• [Exercise instructions]:
Scan the listing below. Return every line containing the string "logo".

• [Data in this exercise]:
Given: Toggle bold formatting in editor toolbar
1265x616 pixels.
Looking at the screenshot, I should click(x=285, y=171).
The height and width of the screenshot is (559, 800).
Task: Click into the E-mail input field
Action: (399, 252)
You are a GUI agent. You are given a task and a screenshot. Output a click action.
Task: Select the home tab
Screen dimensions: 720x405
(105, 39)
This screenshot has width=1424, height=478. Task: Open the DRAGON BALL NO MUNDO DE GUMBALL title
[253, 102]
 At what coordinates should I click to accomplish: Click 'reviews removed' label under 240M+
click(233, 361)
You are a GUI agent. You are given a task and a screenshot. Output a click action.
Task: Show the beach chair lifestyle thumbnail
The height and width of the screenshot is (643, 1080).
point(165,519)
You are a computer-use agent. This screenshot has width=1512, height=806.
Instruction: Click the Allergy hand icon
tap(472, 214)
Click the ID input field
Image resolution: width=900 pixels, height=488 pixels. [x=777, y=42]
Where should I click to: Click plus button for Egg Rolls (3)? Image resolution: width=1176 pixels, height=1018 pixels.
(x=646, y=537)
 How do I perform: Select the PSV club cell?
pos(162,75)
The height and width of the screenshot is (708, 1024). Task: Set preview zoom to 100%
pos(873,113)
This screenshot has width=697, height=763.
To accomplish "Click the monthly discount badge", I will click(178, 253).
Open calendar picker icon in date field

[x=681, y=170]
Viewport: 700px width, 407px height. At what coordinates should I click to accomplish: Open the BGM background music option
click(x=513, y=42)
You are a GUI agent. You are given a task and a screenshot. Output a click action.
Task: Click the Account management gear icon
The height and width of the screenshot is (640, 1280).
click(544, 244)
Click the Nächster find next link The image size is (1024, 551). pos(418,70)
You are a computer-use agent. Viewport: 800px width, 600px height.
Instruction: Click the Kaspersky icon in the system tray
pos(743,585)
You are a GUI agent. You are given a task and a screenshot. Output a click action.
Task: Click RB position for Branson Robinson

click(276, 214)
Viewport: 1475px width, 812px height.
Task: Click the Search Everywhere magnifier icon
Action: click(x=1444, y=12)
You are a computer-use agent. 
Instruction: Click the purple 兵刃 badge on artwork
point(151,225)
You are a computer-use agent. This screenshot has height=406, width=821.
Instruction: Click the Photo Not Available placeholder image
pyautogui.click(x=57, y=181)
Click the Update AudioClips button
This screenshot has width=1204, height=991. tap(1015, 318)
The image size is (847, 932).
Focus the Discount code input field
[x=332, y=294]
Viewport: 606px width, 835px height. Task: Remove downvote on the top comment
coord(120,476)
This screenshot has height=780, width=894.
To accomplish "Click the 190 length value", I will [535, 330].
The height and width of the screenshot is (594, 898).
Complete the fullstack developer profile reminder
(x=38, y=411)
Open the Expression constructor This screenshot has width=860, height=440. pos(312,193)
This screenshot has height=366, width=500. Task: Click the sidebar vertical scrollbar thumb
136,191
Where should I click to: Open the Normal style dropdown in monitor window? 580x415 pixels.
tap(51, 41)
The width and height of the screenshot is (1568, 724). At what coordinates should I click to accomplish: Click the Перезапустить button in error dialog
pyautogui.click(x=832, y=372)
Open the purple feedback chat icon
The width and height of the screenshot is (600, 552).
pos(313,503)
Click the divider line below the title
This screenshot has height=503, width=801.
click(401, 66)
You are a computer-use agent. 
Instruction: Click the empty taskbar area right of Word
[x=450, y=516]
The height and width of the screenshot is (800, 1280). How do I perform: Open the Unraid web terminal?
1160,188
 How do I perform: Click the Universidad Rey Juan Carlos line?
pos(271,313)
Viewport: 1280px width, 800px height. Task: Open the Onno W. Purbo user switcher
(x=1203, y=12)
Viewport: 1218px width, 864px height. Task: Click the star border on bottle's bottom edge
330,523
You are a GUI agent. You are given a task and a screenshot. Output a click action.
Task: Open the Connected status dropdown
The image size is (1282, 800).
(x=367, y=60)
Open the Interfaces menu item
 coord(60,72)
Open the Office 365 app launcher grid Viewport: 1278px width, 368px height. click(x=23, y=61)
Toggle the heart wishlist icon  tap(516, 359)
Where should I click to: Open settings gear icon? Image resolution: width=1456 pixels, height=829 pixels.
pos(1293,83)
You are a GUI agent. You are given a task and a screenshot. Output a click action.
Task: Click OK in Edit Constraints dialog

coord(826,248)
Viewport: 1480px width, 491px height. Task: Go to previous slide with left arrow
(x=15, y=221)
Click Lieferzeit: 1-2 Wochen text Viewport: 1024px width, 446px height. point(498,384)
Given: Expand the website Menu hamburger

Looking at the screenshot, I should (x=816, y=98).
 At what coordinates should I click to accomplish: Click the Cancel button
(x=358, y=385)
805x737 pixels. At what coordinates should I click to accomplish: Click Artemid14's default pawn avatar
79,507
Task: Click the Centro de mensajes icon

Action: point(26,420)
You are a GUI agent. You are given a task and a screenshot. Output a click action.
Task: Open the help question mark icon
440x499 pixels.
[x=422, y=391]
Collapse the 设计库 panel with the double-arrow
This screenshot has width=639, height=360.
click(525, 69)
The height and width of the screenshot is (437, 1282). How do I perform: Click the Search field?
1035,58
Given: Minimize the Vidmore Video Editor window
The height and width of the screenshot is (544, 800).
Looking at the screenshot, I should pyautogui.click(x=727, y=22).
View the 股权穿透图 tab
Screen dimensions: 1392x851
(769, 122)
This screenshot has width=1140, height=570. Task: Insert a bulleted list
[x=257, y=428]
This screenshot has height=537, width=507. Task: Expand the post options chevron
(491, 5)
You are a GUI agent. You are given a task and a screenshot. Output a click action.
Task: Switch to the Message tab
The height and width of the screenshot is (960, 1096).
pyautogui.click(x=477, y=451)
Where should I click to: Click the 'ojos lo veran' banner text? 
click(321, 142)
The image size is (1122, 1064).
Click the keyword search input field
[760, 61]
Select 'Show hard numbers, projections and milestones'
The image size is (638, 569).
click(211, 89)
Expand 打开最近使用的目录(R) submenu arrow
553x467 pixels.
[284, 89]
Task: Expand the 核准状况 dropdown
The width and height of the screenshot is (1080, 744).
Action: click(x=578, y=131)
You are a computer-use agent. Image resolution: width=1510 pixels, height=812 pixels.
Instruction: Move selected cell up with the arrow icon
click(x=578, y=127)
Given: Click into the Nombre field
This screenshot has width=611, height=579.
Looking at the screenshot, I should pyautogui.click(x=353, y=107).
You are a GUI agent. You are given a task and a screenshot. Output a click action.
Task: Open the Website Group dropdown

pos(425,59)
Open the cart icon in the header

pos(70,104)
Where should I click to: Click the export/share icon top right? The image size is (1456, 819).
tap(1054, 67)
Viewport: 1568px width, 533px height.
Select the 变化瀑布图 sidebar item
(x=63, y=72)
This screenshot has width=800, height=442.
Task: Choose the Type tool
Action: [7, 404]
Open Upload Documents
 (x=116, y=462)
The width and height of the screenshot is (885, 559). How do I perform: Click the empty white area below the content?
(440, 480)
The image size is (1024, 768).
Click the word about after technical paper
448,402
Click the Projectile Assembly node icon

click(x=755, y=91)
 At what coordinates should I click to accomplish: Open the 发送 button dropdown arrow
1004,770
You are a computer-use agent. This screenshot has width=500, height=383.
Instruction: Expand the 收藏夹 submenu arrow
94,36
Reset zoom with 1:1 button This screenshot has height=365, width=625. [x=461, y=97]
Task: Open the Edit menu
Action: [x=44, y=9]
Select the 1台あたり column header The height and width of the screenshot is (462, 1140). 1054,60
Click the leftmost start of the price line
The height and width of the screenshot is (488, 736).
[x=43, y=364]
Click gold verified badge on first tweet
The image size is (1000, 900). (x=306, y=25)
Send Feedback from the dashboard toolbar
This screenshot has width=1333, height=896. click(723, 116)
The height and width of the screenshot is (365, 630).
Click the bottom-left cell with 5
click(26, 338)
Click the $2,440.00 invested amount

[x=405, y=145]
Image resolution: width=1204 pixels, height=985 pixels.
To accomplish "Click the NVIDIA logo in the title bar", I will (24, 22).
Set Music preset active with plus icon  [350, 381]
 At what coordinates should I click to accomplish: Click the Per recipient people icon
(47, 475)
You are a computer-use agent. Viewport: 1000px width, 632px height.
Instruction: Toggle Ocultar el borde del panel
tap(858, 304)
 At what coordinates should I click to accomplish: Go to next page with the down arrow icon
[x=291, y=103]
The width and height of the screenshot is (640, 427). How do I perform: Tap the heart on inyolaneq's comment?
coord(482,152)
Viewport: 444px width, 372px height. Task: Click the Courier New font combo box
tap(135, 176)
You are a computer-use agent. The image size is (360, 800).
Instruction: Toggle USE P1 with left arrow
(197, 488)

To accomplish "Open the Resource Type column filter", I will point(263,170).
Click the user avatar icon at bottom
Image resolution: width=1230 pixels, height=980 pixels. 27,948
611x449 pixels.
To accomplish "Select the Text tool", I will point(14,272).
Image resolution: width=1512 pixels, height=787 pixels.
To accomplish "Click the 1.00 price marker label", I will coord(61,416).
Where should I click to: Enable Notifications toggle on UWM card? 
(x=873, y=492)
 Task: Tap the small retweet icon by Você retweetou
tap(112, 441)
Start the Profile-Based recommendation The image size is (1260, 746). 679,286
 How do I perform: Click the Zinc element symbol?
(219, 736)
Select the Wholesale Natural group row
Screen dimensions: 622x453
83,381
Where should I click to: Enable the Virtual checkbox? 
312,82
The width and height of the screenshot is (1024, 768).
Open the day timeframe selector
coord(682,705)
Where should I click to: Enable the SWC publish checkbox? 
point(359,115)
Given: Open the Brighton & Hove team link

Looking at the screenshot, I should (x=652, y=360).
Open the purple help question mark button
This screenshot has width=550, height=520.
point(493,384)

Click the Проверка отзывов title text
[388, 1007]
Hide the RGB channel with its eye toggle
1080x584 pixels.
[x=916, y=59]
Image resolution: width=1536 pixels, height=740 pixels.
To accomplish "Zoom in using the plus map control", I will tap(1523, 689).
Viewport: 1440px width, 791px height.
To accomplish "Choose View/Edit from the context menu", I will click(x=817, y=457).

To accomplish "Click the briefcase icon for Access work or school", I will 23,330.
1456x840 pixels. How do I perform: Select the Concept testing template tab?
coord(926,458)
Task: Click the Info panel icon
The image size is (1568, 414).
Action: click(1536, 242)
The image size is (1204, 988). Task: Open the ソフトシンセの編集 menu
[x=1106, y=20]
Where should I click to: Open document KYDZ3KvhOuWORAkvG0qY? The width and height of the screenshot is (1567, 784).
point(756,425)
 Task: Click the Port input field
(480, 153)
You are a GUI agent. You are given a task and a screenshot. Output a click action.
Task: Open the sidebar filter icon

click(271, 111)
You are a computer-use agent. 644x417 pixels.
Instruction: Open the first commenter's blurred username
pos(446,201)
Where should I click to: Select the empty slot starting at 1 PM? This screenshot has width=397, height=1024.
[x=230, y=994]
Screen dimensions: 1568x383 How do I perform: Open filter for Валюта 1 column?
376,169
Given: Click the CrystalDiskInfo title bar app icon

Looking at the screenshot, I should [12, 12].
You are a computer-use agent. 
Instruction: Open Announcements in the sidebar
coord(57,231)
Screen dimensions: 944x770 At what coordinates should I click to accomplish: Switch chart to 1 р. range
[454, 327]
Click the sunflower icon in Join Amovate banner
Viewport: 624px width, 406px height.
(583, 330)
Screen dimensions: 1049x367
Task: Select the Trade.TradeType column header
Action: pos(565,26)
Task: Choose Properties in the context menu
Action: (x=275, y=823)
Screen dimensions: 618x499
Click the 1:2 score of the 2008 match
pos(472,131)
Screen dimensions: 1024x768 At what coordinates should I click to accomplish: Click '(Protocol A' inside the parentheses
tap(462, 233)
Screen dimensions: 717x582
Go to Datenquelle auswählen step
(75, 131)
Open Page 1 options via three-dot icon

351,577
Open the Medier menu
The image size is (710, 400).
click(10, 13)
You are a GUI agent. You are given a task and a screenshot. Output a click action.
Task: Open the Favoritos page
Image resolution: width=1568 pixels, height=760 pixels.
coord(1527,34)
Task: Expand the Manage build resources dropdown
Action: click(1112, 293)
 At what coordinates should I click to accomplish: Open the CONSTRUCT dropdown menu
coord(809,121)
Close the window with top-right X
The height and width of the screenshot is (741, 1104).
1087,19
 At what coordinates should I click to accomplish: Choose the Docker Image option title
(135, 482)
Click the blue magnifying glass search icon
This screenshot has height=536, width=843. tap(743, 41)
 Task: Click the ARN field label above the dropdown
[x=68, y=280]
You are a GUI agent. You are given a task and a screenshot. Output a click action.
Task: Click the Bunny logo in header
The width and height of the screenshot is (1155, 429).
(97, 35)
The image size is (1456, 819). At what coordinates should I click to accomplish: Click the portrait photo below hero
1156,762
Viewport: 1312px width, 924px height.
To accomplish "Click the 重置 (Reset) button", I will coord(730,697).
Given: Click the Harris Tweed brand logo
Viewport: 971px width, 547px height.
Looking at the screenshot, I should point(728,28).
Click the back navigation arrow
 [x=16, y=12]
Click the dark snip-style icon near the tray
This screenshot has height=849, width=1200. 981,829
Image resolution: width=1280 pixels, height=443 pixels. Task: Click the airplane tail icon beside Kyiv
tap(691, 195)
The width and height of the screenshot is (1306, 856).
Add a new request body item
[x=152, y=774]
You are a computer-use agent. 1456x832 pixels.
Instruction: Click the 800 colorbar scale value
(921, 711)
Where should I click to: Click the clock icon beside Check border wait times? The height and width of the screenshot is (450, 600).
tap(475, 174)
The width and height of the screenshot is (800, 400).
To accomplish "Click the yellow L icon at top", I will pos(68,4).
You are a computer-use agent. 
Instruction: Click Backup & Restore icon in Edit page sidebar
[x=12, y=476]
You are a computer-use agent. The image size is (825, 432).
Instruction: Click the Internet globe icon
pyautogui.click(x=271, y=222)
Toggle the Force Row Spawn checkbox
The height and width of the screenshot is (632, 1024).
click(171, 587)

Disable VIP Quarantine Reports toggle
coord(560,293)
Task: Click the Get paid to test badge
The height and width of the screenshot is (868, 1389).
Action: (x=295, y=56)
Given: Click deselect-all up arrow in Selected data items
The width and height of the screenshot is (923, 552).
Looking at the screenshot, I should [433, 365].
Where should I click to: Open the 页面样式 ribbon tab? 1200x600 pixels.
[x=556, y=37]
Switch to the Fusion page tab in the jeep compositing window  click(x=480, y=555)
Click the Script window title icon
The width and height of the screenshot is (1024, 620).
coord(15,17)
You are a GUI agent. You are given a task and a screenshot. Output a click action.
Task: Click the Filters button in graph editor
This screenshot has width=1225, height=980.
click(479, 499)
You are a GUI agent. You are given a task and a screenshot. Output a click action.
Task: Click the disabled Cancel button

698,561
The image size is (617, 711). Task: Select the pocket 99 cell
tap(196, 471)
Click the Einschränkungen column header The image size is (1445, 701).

• [Reply to the exercise]:
To accomplish "Click the NVIDIA logo in the title bar", I will (24, 22).
Task: Click the Bunny logo in header
Given: Click the Harris Tweed brand logo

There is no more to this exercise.